“Nothing to tell!” said Tom in something rather like a growl.

“Have another cooky, and tell us all about it,” repeated his sister in a persuasive voice. And after awhile, when he had had some more cookies and another glass of lemonade, he told them, gradually.

“Well, I sent in my card, of course,” he began. “Asked for Miss Davis.”

“Of course!” said Winona; for her brother’s usual custom was to call up from the sidewalk, “I’m coming over to-night,” and then to walk unceremoniously in whenever he thought of it, that evening.

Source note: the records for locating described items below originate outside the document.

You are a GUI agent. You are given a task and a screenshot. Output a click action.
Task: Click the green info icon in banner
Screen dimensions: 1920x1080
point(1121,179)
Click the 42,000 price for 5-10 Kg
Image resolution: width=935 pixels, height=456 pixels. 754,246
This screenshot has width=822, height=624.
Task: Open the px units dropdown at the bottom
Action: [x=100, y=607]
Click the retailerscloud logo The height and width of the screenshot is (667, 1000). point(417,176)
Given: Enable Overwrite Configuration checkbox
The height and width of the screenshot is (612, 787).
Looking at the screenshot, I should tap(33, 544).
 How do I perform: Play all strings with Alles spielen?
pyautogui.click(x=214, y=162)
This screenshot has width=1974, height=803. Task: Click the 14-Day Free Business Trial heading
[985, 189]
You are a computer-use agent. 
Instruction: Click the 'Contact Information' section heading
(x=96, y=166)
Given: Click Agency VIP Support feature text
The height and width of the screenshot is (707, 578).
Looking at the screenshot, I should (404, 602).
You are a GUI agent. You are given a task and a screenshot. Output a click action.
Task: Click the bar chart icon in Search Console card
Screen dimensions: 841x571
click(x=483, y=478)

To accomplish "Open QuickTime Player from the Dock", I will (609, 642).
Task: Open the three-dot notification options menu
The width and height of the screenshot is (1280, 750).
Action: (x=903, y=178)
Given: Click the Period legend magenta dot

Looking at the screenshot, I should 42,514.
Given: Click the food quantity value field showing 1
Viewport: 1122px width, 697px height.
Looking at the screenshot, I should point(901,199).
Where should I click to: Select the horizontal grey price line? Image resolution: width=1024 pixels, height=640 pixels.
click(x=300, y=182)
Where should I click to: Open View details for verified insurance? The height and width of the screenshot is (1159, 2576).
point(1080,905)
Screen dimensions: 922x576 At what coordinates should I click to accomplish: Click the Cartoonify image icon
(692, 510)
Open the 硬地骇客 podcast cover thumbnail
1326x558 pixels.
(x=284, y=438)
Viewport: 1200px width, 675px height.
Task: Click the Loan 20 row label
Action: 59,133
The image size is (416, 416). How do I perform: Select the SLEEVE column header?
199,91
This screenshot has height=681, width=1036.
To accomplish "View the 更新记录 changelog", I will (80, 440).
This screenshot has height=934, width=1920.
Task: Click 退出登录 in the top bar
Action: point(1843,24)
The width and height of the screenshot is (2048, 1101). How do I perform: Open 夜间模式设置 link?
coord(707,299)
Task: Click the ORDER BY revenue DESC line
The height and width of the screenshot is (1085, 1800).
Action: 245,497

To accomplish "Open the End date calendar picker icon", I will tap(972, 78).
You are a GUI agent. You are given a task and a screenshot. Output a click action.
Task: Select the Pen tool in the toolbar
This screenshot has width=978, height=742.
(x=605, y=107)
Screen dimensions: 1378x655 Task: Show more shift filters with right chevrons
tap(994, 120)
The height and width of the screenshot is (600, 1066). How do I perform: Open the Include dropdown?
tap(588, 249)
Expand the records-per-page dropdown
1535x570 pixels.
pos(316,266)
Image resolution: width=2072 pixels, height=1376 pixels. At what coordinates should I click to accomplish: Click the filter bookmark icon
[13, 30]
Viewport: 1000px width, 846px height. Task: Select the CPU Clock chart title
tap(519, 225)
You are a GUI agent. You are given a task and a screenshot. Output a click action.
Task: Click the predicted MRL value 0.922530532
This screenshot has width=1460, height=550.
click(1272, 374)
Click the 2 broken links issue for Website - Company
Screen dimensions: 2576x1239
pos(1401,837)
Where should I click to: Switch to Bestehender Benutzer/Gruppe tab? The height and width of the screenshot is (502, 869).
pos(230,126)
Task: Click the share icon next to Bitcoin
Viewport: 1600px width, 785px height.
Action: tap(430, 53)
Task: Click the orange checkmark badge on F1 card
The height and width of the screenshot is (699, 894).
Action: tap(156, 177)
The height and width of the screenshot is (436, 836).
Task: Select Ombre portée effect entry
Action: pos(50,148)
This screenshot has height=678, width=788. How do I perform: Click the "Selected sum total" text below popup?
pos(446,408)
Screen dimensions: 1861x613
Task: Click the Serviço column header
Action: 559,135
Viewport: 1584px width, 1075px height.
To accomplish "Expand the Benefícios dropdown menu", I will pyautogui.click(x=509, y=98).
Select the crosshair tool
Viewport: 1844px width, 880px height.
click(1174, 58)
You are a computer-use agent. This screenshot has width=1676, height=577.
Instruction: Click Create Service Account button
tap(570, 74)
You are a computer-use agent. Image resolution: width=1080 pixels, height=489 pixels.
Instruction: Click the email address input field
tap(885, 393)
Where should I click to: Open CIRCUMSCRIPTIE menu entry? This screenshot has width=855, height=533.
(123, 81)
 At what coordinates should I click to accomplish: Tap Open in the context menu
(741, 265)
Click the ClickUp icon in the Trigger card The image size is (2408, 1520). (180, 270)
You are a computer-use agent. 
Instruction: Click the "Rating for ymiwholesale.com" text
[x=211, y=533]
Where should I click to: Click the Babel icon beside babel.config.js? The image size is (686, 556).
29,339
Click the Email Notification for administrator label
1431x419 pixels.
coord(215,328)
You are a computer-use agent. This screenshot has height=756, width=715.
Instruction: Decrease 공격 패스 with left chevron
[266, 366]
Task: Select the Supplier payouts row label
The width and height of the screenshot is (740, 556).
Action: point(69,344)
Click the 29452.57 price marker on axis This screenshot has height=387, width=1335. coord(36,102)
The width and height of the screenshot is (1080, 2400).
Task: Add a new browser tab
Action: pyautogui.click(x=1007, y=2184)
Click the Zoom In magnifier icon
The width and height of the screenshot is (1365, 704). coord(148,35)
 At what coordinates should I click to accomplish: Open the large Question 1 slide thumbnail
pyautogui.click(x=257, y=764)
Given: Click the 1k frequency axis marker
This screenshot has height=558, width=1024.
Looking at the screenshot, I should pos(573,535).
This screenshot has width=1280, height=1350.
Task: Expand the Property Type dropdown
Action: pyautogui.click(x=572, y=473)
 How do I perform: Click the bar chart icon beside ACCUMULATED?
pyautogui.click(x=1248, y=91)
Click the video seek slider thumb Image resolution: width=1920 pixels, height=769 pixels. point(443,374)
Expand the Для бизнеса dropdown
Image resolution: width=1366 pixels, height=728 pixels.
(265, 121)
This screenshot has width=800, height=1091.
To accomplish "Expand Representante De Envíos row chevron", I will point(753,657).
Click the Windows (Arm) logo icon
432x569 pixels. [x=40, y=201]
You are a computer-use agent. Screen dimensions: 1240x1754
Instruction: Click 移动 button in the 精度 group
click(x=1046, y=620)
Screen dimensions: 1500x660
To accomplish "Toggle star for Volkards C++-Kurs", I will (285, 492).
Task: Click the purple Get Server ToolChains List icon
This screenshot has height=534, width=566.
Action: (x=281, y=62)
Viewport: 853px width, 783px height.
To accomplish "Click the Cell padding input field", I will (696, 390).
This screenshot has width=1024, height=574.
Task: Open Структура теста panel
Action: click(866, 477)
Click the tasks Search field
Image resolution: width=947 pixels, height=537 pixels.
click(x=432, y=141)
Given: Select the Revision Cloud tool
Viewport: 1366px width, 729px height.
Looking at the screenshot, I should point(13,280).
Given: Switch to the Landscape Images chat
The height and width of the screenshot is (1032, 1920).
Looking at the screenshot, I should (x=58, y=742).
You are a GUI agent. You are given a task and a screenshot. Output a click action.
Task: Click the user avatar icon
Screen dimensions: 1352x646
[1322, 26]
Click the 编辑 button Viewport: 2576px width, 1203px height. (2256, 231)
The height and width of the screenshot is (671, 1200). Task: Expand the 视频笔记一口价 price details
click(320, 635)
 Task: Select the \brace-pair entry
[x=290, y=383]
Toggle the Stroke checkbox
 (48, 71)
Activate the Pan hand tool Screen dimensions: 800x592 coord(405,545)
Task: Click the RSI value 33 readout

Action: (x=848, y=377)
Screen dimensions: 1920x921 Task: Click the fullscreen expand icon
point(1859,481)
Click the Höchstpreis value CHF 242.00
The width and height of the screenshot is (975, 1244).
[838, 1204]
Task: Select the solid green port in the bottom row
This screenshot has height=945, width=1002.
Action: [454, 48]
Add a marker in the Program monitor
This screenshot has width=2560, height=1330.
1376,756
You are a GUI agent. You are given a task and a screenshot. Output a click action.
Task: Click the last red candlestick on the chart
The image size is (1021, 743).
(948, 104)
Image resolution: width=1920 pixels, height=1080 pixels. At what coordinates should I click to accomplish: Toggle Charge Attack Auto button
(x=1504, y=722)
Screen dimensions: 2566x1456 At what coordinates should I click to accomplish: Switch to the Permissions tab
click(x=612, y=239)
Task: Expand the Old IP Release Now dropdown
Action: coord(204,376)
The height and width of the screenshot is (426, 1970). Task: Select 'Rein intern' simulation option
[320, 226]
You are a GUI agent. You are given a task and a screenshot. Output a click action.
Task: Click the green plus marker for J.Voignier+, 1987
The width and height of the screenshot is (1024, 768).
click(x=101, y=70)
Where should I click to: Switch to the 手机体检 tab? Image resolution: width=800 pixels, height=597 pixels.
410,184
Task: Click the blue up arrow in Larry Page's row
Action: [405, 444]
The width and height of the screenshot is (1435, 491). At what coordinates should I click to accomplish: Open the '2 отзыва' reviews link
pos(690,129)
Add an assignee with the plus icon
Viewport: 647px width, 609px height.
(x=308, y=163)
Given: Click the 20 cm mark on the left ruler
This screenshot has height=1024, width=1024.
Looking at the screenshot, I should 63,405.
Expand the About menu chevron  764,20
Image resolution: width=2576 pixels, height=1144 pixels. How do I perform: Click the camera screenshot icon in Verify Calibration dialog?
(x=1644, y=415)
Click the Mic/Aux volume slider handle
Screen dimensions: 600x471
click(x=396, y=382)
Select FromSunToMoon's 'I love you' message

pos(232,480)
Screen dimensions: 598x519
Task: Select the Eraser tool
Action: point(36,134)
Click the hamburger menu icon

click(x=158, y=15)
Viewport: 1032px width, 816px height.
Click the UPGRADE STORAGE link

“I did that all right, thank goodness!” said Tom. “The maid kept me waiting about a year, with a copy of Snowbound, and a Gems from Shakespeare, and a pug-dog made out of plaster, to amuse me. The Davises never seem to sit around in their rooms and on their porches like other people. Just as I got to the point of thinking I’d better go back home Mrs. Davis walked in. I was so surprised at seeing her, instead of Elsie, that I couldn’t think of a blessed thing to say—so I fished up this!”

He jerked the tablets out of his pocket and threw them to Winona.

“Keep ’em away from me,” he said. “I never want to see the blessed things again. First thing I found was ‘Civil War.’ I’d picked out that for a start anyway—thought it would be nice and general, and we had it in History last term, so I knew a lot about it. You’d have thought that would have lasted awhile, wouldn’t you?”

“Seeing that the real thing lasted four years or so, I think it might have,” answered Billy.

“Not a bit of it!” said Tom mournfully. “Mrs. Davis turned out to have had a grand-uncle or something in it, and she said it was a painful subject. I don’t think she ever had a grand-uncle. I believe she didn’t know anything about it, and just invented the old fellow to get out of talking about it!”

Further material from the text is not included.